As at June 30, 2025.

3

Including the termination of equity plans.

4

Cost of the advisor retention strategy might be along with the acquisition price.

5

This item is a non-IFRS financial measure; see the “Non-IFRS and Additional Financial Measures” section for relevant details about such measure.

6

This item is a non-IFRS ratio; see the “Non-IFRS and Additional Financial Measures” section on this news release and in iA’s Q1/2025 Management’s Discussion and Evaluation.

7

As at March 31, 2025.

8

Richardson Wealth is a trade-mark of James Richardson & Sons, Limited and Richardson Wealth Limited is a licensed user of the mark.

9

Including the termination of equity plans.

10

Cost of the advisor retention strategy might be along with the acquisition price.

11

The solvency ratio is calculated in accordance with the Capital Adequacy Requirements Guideline – Life and Health Insurance (CARLI) mandated by the Autorité des marchés financiers du Québec (AMF).

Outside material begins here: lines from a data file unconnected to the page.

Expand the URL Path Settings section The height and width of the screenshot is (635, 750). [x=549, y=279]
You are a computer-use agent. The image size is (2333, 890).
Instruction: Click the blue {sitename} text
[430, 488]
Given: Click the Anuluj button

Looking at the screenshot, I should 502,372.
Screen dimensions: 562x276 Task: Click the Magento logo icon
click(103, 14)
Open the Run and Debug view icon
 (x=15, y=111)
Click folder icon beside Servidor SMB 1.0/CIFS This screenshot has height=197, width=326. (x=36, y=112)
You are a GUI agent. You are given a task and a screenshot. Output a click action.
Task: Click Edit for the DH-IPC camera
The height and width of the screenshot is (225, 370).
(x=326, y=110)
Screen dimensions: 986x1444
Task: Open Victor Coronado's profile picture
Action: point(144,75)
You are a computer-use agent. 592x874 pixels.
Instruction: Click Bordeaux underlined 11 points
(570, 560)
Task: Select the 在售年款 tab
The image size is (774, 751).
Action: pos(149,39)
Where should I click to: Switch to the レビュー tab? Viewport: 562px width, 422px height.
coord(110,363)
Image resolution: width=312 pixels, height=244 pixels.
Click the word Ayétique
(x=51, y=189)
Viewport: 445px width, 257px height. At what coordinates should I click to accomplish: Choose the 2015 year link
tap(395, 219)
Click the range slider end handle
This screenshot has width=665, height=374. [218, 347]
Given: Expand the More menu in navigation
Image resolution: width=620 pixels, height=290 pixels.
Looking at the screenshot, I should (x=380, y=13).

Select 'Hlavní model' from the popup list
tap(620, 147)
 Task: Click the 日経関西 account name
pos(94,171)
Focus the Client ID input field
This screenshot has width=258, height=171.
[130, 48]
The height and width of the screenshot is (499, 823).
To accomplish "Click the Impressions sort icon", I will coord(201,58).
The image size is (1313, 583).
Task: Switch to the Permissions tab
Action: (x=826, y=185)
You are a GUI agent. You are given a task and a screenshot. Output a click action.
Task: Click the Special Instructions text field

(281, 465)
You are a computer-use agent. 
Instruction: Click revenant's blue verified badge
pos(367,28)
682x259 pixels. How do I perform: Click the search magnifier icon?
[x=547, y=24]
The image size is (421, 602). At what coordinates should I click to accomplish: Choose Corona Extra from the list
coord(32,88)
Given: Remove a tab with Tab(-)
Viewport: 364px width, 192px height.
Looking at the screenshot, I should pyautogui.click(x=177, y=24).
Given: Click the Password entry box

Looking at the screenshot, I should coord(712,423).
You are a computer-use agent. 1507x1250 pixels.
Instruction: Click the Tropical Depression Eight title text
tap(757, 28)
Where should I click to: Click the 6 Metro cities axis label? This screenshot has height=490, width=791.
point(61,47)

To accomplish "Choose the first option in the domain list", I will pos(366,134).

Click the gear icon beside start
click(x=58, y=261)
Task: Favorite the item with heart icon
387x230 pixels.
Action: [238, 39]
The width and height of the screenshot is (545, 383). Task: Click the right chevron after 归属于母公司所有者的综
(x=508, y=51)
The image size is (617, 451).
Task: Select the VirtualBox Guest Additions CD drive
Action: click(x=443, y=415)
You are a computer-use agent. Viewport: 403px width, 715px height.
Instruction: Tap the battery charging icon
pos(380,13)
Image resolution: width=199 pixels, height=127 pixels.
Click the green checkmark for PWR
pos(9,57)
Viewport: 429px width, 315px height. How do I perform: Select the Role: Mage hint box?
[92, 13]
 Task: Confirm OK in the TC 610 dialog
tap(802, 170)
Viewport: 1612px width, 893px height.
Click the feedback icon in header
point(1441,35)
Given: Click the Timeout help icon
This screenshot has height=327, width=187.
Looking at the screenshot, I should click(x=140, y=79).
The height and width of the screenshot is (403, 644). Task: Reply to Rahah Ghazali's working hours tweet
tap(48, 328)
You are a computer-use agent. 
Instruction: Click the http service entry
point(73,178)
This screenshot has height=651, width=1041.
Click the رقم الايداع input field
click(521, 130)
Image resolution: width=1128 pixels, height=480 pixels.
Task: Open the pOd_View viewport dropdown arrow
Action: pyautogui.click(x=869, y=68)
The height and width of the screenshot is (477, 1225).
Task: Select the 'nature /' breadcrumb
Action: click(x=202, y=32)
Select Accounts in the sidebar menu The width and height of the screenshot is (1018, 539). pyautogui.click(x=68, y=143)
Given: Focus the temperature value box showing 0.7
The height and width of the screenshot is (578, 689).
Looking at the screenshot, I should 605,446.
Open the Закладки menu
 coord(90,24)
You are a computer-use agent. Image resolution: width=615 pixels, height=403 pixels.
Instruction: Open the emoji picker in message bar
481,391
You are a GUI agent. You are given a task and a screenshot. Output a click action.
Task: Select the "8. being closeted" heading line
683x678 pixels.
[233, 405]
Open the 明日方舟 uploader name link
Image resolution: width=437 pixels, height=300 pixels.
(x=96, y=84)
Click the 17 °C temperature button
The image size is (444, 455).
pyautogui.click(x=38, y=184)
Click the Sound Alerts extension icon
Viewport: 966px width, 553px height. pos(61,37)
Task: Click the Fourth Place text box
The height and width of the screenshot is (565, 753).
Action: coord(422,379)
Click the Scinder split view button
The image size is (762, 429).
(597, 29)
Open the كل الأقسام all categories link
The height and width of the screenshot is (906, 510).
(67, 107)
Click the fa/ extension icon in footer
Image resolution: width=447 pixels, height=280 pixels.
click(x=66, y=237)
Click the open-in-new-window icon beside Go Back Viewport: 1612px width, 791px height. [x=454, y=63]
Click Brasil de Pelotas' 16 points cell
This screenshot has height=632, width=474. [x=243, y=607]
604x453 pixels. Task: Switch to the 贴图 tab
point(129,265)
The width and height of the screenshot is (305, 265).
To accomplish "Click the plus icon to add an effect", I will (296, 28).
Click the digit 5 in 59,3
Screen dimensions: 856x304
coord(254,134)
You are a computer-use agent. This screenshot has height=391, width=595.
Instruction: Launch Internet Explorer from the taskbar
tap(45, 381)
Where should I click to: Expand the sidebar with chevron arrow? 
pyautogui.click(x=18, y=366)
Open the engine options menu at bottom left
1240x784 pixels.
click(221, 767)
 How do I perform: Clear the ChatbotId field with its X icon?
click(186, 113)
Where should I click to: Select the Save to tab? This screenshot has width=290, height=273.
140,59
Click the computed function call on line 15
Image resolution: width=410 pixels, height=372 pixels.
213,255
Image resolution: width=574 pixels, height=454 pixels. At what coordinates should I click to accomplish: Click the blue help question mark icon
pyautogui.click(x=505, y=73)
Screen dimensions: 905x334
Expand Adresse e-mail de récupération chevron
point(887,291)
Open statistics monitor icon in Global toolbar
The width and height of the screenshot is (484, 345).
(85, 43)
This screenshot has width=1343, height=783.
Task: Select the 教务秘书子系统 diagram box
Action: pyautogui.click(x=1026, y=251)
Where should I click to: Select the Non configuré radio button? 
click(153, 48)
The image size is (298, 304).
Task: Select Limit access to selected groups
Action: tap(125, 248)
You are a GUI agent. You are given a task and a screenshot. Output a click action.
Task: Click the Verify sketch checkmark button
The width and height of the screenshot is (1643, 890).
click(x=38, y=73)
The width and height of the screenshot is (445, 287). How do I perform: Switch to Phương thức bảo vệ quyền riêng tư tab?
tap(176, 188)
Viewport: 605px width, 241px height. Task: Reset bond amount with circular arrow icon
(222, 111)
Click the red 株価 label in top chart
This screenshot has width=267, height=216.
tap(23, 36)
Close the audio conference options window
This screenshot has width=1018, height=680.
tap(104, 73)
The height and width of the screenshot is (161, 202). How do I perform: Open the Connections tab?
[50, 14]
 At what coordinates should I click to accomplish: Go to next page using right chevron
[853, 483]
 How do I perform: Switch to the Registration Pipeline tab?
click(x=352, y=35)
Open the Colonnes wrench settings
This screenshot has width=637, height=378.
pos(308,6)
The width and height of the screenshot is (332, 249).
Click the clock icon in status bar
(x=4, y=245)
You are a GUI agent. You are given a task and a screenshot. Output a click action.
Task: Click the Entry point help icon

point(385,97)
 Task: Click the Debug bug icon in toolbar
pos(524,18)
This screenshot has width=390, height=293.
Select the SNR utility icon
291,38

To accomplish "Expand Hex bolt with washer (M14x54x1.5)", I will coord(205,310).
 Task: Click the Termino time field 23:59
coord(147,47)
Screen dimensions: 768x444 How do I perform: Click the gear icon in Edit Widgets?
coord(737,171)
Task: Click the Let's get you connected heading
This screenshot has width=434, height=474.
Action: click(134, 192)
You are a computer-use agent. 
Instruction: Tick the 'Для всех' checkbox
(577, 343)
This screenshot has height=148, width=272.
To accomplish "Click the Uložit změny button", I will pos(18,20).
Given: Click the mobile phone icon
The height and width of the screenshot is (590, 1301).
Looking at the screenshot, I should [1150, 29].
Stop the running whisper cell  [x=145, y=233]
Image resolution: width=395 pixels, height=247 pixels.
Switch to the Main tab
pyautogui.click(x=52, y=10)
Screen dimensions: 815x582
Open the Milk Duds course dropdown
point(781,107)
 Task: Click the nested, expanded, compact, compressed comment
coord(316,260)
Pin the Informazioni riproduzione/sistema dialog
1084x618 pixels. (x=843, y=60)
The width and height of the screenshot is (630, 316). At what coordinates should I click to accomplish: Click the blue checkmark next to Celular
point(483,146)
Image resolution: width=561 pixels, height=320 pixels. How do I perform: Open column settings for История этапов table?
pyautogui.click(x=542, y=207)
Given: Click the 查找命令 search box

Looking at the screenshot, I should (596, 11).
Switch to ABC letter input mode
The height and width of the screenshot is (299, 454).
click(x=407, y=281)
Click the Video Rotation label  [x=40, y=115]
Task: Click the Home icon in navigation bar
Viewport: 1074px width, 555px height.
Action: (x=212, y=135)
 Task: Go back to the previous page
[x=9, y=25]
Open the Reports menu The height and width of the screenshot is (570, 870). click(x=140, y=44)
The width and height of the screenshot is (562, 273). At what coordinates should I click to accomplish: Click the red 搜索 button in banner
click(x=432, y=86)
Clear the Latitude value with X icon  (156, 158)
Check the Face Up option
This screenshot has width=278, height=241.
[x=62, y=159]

This financial measure is exempt from certain requirements of Regulation 52-112 respecting Non-GAAP and Other Financial Measures Disclosure in accordance with AMF Blanket Order No. 2021-PDG-0065.

12

Capital available for deployment represents a supplementary financial measures. Consult with the “Non-IFRS and Additional Financial Measures” section on this news release and of iA’s Q1/2025 Management’s Discussion and Evaluation for more information.

13

This item is a non-IFRS ratio; see the “Non-IFRS and Additional Financial Measures” section on this document and in iA’s Q1/2025 Management’s Discussion and Evaluation.

14

This item is a non-IFRS measure; see the “Non-IFRS and Additional Financial Measures” section on this document and the “Non-GAAP and Supplementary Financial Measures” section of RF Capital’s Q1/2025 Management’s Discussion and Evaluation.

15

This item is a supplemental financial measure; see the “Non-IFRS and Additional Financial Measures” section on this document and the “Non-GAAP and Supplementary Financial Measures” section of RF Capital’s Q1/2025 Management’s Discussion and Evaluation.